Aim of the task :: Report how many lines in the records below contain the word "computer". Give only the number.

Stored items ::
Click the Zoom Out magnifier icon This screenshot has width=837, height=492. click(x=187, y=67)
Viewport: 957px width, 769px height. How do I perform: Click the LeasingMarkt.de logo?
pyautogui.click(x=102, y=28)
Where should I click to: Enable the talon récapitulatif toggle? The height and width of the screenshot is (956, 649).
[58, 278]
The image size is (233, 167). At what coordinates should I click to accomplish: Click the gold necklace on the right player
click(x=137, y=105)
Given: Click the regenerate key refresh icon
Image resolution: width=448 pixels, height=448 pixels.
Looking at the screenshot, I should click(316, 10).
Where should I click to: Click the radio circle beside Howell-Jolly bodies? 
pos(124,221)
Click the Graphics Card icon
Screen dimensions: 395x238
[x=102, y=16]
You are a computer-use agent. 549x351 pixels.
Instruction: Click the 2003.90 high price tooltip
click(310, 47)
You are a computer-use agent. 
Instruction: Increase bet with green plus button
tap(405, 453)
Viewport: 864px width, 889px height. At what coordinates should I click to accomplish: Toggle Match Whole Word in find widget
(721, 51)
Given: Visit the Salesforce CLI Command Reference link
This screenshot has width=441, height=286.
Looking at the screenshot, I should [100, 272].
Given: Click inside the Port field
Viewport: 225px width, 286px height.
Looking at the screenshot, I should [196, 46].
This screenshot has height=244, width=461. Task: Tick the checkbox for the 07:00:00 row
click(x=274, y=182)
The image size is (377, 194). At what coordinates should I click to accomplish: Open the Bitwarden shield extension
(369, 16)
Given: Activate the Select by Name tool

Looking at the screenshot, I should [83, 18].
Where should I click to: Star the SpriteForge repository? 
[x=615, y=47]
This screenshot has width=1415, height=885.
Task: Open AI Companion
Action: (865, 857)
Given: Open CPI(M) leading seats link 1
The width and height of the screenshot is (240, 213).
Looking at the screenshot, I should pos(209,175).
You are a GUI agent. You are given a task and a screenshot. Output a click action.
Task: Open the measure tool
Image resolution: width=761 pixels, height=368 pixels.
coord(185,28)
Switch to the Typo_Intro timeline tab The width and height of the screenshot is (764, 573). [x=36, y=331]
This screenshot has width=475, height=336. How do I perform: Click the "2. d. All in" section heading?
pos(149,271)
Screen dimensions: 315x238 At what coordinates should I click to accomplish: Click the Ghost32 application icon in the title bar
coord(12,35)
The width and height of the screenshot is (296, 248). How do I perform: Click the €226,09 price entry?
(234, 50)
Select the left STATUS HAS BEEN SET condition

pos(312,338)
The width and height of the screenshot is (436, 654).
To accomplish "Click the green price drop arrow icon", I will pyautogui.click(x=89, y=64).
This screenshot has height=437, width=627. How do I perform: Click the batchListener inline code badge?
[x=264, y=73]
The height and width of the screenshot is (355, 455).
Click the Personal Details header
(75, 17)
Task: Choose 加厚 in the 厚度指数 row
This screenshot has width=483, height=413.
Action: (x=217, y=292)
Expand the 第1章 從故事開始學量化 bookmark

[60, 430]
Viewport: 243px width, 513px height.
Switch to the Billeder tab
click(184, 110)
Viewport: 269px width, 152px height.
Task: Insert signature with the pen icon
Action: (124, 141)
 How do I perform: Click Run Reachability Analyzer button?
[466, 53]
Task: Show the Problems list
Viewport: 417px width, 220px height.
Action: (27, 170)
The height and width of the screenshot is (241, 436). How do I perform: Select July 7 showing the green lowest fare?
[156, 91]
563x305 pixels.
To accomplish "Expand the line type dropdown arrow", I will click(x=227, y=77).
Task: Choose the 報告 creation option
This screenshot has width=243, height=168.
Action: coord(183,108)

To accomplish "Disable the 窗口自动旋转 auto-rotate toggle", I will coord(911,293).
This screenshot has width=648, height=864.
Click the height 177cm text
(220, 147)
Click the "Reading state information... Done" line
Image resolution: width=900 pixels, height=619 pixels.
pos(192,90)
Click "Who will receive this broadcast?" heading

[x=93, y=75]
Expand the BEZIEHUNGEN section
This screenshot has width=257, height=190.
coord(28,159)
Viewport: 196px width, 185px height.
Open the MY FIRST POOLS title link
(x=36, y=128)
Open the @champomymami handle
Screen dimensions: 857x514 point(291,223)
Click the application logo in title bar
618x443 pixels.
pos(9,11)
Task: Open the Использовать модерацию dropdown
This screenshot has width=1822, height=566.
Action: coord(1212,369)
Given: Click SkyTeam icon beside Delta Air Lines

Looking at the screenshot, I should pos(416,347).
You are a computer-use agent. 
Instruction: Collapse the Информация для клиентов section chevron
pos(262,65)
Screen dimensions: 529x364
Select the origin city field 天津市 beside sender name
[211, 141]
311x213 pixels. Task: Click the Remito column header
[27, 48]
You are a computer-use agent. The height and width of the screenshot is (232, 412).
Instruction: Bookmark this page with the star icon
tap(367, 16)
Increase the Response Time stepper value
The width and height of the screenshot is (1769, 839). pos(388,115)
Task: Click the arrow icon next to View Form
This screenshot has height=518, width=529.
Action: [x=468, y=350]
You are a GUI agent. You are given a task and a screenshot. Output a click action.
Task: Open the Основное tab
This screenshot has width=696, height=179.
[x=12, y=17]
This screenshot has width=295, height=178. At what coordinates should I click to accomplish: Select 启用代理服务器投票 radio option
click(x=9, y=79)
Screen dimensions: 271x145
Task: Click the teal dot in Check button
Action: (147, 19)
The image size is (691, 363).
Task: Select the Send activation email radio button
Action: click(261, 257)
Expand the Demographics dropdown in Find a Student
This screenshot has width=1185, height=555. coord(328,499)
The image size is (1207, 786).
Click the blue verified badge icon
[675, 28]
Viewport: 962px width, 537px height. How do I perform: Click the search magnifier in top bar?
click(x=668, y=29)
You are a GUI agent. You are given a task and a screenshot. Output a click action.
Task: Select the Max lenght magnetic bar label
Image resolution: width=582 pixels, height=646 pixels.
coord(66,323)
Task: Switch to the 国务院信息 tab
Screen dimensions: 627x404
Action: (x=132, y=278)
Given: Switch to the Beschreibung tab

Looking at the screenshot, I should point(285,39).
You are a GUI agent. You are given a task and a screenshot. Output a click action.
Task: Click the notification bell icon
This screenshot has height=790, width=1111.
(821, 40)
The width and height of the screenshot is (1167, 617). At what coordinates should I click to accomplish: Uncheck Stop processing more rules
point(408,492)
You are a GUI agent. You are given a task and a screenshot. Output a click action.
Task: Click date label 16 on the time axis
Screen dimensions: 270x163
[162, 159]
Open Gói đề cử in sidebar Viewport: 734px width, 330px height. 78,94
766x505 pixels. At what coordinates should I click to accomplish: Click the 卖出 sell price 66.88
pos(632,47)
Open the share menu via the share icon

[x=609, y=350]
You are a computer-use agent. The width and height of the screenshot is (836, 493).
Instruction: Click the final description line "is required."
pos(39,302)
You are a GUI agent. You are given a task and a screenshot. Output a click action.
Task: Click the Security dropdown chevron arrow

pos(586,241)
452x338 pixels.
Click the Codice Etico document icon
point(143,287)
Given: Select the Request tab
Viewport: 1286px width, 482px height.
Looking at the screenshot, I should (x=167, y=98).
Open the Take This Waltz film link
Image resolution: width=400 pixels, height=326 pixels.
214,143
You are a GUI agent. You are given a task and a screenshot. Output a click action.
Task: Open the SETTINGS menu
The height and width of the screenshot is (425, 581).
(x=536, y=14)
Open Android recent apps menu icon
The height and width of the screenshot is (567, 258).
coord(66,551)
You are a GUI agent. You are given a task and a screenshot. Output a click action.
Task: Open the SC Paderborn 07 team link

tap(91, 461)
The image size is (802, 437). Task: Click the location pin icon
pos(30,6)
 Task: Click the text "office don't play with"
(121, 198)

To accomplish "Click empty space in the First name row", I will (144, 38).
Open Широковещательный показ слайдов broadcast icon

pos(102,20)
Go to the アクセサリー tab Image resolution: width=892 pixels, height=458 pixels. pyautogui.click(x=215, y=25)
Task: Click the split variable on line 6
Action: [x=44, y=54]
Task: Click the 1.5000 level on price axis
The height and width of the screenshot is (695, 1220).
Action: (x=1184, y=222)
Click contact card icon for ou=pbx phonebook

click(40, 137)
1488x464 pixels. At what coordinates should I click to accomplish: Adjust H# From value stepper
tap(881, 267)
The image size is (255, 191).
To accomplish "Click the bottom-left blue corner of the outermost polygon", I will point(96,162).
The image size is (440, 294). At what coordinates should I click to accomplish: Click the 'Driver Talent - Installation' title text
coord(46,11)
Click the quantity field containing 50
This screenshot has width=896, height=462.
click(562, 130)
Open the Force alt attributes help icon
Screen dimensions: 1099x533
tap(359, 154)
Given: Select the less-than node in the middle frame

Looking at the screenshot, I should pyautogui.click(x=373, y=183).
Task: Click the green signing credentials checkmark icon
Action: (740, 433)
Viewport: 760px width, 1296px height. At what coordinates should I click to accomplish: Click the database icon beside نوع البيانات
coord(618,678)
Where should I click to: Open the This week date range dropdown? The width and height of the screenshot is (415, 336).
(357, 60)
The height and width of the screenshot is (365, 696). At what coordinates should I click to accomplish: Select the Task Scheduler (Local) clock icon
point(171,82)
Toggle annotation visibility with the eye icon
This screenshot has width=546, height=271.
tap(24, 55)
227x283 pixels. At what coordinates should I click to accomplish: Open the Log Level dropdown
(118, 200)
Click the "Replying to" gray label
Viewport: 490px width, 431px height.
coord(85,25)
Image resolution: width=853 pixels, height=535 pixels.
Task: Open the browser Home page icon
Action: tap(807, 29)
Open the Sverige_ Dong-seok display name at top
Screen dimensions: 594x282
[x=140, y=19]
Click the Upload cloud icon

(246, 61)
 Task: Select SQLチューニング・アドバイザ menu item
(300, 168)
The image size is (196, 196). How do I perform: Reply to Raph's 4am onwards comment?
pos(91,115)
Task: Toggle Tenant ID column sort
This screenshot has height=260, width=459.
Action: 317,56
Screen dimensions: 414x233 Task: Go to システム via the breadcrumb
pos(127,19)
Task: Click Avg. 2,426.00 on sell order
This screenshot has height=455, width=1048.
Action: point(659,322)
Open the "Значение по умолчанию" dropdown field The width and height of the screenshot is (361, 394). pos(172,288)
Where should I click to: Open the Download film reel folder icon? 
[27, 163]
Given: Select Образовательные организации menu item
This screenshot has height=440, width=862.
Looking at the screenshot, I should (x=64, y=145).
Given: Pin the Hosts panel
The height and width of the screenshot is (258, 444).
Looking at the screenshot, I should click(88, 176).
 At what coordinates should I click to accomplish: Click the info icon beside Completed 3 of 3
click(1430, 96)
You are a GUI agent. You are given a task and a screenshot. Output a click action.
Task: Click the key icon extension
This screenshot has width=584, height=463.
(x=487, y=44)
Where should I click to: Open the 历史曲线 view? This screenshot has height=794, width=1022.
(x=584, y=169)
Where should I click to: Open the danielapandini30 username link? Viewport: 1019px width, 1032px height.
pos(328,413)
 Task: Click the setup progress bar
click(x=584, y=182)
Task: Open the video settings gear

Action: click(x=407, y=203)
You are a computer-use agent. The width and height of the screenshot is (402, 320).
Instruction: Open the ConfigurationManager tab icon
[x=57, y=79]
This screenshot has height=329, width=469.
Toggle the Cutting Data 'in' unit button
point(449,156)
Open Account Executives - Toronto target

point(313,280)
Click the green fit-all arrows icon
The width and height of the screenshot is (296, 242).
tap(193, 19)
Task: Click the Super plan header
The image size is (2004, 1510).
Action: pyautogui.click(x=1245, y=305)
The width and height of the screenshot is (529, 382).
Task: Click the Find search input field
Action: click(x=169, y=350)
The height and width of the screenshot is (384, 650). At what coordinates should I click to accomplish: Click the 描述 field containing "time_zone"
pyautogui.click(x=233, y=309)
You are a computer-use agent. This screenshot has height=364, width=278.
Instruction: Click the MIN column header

Task solution :: 7